March 4, 2012 2 Comments
Yesterday, I noted that Obamacare’s unconstitutional malady — the individual mandate — may not be its biggest policy flaw. The Independent Payment Advisory Board, the unelected tribunal of 15 appointees who will determine reimbursement rates, is one, but by no means the only, pernicious part of the legislation. If Republicans are to win the battle over Obamacare, they would be wise to make two other policy arguments: 1) It creates new taxes on everything from medical devices to medication to flexible savings accounts (which many Americans now use to pay for insurance deductibles and other noninsured items); and 2) It worsens the business environment and adversely affects the labor market, especially for small businesses.
Americans for Tax Reform compiled a helpful list of the taxes in Obamacare, which total approximately $500 billion. These include a new 3.8 percent surtax on investment income that will push up the top marginal rate on dividends and capital gains (as the administration blames Wall Street and Republicans for the anemic recovery); a hike in the Medicare payroll tax; a tax on medical device manufacturers; and a new tax on drug companies. There are 20 separate taxes. Only if you believe insurance companies provide contraception for “free” would you think that these costs wouldn’t be passed onto consumers. Obamacare is a massive redistribution scheme in which huge taxes are extracted to subsidize health-care plans for a subset of the population. To achieve that, the government has to raise a whole bunch of revenue, and it certainly aims to do that.
A related and serious drawback in the Obamacare scheme is the impact on hiring and on small businesses.
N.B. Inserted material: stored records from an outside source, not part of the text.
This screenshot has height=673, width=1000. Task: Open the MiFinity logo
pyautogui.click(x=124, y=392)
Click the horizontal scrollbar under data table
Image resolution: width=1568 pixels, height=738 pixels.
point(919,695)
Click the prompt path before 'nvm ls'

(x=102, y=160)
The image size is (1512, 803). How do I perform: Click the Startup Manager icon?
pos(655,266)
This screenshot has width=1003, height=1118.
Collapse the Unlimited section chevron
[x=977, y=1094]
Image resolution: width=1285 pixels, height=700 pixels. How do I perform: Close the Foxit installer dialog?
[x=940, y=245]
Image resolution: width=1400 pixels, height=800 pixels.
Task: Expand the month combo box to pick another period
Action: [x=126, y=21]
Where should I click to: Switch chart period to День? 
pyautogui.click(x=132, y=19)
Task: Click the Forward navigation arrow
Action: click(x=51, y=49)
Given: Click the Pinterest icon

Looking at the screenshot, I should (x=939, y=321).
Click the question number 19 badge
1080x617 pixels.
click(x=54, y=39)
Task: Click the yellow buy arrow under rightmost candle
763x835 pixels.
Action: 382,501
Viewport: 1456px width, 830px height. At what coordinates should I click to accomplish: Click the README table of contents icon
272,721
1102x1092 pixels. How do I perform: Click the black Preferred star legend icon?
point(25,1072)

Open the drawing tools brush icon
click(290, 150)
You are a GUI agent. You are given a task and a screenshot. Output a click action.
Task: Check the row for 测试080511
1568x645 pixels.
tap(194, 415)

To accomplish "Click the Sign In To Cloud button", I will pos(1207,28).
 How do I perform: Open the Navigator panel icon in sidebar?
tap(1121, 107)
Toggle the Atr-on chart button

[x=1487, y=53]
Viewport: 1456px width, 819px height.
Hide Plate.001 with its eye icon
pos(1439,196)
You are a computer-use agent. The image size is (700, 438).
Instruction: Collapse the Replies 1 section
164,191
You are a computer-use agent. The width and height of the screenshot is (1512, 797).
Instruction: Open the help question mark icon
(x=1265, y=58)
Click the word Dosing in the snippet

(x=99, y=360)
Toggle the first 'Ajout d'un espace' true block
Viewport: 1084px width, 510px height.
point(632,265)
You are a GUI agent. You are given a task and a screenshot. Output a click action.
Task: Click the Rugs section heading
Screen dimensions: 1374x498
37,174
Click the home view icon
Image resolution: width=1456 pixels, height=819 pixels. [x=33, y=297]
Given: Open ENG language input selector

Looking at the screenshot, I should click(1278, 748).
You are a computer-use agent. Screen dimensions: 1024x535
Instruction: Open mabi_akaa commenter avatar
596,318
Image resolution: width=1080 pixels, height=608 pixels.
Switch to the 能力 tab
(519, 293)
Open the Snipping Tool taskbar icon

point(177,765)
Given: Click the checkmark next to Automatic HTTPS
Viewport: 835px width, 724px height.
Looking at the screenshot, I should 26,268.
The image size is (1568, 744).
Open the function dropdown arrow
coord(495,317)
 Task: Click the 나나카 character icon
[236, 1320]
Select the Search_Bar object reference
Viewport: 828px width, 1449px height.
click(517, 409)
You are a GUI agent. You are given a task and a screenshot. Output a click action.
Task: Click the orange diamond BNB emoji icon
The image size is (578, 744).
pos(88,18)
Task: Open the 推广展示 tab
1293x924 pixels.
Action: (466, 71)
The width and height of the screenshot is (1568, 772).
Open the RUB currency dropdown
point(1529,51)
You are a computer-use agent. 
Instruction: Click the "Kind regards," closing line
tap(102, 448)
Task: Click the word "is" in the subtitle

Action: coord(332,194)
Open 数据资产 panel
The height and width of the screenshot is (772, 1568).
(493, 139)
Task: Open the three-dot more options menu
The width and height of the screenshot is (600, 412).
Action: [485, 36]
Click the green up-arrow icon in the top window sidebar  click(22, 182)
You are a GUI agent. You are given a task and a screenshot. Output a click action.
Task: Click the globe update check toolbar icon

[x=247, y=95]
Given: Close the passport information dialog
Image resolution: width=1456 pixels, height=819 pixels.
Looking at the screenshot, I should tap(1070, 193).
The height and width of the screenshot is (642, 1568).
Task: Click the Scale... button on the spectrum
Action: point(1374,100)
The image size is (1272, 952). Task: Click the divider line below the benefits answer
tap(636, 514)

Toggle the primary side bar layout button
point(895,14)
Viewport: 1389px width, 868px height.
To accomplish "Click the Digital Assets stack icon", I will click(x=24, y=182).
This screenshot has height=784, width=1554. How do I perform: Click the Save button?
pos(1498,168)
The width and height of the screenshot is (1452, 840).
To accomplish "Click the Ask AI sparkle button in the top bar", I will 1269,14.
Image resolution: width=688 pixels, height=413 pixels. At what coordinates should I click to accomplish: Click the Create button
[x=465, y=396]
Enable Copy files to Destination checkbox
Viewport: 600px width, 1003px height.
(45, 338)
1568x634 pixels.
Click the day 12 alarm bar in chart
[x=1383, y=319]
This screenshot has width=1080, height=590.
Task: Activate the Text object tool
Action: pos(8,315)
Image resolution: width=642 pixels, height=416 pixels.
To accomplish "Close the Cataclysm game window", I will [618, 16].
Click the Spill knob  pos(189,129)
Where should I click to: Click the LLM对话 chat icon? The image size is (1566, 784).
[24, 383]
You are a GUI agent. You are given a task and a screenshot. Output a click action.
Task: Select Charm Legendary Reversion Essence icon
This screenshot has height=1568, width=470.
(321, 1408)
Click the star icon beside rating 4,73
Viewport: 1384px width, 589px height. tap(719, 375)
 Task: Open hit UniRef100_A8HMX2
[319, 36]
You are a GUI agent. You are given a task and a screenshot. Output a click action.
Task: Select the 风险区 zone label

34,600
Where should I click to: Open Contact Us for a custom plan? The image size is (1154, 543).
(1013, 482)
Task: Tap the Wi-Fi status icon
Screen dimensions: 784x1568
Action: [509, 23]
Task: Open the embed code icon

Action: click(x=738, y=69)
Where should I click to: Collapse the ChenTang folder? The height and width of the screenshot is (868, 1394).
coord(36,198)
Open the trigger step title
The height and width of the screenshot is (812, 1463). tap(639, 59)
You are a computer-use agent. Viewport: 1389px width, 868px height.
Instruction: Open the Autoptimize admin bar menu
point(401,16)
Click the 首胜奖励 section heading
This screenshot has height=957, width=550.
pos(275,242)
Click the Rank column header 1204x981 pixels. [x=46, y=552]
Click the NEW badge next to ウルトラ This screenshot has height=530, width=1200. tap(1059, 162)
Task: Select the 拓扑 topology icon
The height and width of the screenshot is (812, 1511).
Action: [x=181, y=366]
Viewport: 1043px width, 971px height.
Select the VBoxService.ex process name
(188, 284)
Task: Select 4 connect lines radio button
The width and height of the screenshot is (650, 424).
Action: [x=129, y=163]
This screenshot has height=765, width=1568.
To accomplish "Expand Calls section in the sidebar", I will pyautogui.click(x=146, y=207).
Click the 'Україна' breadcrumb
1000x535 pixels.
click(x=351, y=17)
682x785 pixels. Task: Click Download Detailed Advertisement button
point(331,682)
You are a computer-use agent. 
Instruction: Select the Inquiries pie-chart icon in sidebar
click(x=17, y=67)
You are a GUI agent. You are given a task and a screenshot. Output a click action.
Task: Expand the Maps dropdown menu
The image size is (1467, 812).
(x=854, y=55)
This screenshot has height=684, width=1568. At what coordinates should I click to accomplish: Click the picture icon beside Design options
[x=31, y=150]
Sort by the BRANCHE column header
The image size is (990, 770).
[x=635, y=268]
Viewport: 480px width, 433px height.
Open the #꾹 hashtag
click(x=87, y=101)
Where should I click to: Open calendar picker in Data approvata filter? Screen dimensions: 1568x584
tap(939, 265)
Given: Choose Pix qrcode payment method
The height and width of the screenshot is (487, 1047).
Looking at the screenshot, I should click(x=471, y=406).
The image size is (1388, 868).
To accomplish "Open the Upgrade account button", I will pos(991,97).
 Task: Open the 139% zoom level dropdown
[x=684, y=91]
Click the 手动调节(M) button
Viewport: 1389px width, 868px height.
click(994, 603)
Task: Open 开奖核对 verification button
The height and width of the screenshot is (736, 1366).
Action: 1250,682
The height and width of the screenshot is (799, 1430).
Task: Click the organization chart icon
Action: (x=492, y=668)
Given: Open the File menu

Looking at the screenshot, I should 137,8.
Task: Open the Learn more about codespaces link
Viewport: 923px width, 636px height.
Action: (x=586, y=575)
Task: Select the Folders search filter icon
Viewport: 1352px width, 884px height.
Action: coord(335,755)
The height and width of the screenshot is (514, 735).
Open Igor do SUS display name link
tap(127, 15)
Last July, Douglas Holtz-Eakin of the American Action Forum testified before a House subcommittee on the impact on small businesses. The testimony is worth reading in full, but this portion is especially noteworthy:
Sadly, the new health-care law is an assault on small business, beginning with the 3.8 percent Medicare tax on net investment income – a direct tax on many business owners. Of even greater concern is the law’s most celebrated feature – the mandate to cover full-time employees with health insurance. For businesses with more than 50 workers, this means paying a penalty if any full-time workers receive subsidized coverage.
The mandate creates a tremendous impediment to expansion. Suppose, for example, that a firm does not provide health benefits. Hiring one more worker to raise employment to 51 will trigger a penalty of $2,000 per worker multiplied by the entire workforce, after subtracting the first 30 workers. In this case the fine would be $42,000 to hire an additional worker. How many firms will choose not to expand?
Because Republicans have done a poor job of making policy arguments (in addition to the constitutional arguments) against Obamacare, I doubt many voters, who already are opposed to Obamacare in increasing numbers, know a fraction of what is in the bill. It is incumbent on Republicans to take them through these aspects of the bill and make the connection to the dismal economic outlook that many voters face.
When the GOP presidential and congressional candidates talk about Obamacare they ignore these aspects of the legislation at their peril. Outside the conservative base, commerce clause arguments and appeals to limited government may have limited traction. But telling voters that Obamacare brings a bevy of new taxes and new burdens on small businesses, along with a 15-person uber-medical decision-making board, should get their attention.
If nothing else, voters understand that their current insurance costs are going up, not down. According to President Obama, that wasn’t suppose to happen. The pie-in-the-sky promises that Obamacare was going to save us money, limit small-business costs and cut the deficit have proved to be false. And the president and those who voted for this monstrosity should be held accountable. To do that Republicans had better start making the case to the voters and stop relying on the Supreme Court to do the heavy lifting.